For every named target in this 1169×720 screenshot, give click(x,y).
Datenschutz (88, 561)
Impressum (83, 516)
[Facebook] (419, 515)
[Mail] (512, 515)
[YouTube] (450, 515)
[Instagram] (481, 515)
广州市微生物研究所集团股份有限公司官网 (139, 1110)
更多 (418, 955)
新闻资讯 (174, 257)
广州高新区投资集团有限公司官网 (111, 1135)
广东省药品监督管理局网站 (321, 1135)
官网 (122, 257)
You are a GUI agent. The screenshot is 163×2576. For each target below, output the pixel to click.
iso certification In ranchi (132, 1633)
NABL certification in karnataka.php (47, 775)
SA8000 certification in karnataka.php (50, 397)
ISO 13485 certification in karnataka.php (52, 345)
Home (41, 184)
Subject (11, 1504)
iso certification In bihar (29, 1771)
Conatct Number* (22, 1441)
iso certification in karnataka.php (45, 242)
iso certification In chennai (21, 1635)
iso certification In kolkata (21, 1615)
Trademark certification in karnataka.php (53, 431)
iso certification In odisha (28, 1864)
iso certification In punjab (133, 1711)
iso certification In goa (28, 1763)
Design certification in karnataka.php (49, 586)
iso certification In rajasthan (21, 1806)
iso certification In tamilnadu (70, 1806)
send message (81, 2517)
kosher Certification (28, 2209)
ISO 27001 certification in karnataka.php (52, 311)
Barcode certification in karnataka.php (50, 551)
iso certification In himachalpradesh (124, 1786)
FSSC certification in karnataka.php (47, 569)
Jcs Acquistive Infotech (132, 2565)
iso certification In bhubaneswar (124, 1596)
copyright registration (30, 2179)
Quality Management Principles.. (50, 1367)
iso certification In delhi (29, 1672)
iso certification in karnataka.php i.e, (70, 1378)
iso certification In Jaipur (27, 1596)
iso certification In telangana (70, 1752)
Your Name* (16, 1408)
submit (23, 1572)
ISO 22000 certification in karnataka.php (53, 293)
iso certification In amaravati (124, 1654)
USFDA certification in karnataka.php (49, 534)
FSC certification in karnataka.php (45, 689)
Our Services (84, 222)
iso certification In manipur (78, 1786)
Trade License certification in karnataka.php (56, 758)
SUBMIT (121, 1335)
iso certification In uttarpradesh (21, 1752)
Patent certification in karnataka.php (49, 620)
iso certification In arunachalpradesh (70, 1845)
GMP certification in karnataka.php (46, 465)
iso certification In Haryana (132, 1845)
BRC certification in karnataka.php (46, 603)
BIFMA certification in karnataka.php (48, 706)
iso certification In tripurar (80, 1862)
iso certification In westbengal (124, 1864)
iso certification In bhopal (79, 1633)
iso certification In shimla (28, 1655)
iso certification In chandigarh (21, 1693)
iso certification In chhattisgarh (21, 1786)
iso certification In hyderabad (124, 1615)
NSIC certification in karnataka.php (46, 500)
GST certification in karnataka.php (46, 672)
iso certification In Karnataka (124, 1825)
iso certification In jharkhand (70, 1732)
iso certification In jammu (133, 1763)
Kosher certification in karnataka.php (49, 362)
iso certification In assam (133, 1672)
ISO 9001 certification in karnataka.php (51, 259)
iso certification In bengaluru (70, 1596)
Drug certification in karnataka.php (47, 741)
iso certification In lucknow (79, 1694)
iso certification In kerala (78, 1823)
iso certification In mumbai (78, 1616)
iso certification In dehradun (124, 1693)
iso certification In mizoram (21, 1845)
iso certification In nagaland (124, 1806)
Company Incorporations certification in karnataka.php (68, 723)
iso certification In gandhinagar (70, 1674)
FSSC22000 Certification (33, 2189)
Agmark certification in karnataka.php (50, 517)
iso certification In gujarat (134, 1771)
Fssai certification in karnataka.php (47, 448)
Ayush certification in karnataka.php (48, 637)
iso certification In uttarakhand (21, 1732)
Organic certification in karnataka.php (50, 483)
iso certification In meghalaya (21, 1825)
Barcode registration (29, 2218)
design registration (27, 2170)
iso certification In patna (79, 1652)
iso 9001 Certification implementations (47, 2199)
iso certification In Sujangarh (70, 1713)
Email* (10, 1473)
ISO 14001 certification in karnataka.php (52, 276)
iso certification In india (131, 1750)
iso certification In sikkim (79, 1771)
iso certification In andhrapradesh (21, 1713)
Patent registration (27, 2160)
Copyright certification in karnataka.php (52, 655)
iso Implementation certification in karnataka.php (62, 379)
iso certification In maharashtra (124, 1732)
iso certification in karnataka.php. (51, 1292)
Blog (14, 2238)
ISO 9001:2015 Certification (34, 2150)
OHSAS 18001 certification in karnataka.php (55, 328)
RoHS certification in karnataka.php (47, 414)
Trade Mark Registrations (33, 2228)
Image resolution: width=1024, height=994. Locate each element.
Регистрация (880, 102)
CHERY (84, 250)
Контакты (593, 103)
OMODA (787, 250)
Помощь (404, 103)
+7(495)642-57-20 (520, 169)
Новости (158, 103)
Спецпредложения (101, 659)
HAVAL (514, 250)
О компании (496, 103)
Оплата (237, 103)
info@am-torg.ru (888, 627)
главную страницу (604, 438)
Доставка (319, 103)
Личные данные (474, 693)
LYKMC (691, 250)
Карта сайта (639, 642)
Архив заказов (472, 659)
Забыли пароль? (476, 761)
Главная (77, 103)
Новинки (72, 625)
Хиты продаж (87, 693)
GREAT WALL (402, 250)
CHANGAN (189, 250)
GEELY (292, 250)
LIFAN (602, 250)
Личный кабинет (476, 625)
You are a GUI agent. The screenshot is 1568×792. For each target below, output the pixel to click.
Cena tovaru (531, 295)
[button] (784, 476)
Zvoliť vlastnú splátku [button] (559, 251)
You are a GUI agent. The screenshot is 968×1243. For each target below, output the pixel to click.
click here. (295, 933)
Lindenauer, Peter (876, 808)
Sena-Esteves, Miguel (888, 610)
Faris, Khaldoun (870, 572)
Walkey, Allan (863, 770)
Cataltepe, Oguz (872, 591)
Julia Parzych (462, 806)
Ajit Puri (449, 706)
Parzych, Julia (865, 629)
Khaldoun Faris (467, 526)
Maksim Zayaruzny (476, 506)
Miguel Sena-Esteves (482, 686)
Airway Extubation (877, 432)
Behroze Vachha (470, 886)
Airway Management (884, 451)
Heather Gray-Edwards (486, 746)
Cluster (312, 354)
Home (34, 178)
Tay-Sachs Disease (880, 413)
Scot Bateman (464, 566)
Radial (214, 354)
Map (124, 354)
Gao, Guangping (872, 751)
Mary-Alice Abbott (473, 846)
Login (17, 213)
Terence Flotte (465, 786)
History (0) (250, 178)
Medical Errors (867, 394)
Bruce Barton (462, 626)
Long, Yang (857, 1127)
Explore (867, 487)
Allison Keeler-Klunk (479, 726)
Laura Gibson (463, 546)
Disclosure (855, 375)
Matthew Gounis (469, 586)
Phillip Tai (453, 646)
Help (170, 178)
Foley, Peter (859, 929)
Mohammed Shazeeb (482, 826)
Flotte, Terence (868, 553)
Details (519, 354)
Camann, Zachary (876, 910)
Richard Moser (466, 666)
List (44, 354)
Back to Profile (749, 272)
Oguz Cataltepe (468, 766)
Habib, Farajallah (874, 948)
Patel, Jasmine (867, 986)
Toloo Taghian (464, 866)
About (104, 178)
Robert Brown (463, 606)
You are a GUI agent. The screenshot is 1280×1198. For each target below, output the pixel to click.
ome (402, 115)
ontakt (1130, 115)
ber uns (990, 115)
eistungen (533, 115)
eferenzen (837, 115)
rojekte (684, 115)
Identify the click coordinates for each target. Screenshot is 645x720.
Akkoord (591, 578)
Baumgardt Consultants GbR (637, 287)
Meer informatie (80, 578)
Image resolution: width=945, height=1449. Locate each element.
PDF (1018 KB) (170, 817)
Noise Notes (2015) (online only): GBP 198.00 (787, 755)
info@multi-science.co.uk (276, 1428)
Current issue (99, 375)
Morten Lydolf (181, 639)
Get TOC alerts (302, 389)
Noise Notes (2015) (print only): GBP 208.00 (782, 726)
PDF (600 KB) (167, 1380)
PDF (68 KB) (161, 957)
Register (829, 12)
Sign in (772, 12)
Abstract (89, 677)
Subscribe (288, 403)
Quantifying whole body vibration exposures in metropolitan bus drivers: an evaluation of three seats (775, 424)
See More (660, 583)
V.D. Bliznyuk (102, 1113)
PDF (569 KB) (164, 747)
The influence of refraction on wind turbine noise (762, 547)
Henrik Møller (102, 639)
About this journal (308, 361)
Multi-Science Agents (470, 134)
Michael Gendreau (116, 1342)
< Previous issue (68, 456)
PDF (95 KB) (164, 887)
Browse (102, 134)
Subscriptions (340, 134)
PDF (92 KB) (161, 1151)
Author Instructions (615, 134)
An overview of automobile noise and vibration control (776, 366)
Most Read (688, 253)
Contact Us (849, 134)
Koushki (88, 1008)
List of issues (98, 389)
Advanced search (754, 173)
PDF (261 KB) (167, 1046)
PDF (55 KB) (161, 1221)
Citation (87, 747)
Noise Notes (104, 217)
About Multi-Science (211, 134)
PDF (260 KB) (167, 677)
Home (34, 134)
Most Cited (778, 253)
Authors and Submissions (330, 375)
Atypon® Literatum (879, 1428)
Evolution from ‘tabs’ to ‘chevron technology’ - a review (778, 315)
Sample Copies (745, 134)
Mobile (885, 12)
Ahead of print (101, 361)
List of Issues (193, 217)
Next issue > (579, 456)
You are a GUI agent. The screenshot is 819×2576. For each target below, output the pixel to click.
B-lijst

*Task objective*: Repeat the material from the line with "ISO 9001 certification in" to the line with "iso certification In gujarat (134, 1771)", keeping both of those lines and everything between them unchanged.

*Exercise response*:
ISO 9001 certification in karnataka.php (51, 259)
iso certification In bengaluru (70, 1596)
Drug certification in karnataka.php (47, 741)
iso certification In lucknow (79, 1694)
iso certification In kerala (78, 1823)
iso certification In mumbai (78, 1616)
iso certification In dehradun (124, 1693)
iso certification In mizoram (21, 1845)
iso certification In nagaland (124, 1806)
Company Incorporations certification in karnataka.php (68, 723)
iso certification In gandhinagar (70, 1674)
FSSC22000 Certification (33, 2189)
Agmark certification in karnataka.php (50, 517)
iso certification In gujarat (134, 1771)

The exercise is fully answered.